Follow these steps for perfect results
Swiss chard
stemmed, chopped
Salt
to taste
Butter
melted
Flour
Whole milk
Black pepper
freshly ground
Nutmeg
freshly grated
Roasted garlic
pasted
Parmigiano-Reggiano
freshly shredded
Preheat oven to 400°F (200°C) and position rack in the middle.
Bring a large pot of salted water to a boil.
Stem the Swiss chard, keeping the leaves whole.
Add the chard to the boiling water and let wilt.
Boil the chard for 10 minutes, then drain in a colander and rinse under cool water.
Drain the chard and squeeze out excess liquid using a clean kitchen towel.
Chop the drained chard.
In a saucepan, melt butter over medium heat.
Whisk in the flour and cook for 1 minute.
Gradually whisk in the milk until smooth.
Season with salt, pepper, and nutmeg.
Stir in the roasted garlic paste.
Simmer until the sauce thickens enough to coat the back of a spoon, then adjust seasonings to taste.
Layer half of the chopped chard in a medium casserole dish (8-10 inches).
Top with half of the béchamel sauce and half of the shredded Parmigiano-Reggiano cheese.

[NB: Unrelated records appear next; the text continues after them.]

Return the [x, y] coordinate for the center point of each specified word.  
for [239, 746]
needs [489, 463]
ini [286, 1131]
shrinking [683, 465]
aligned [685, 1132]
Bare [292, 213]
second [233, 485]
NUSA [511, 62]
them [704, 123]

Repeat the layers, ending with the remaining cheese on top.
Bake in the preheated oven until bubbly and golden brown, approximately 20-30 minutes.
Expert advice for the best results
Roast the garlic ahead of time to save time.
Use a combination of cheeses for a more complex flavor.
Add breadcrumbs to the top for a crispy topping.
Everything you need to know before you start
15 minutes
Can be assembled ahead of time and baked later.
Serve warm, garnished with a sprinkle of fresh parsley or a drizzle of olive oil.
Serve as a side dish with roasted chicken or pork.
Serve as a vegetarian main course with a side salad.
Pairs well with the creamy sauce and vegetables
Discover the story behind this recipe
Comfort food, often served during holidays.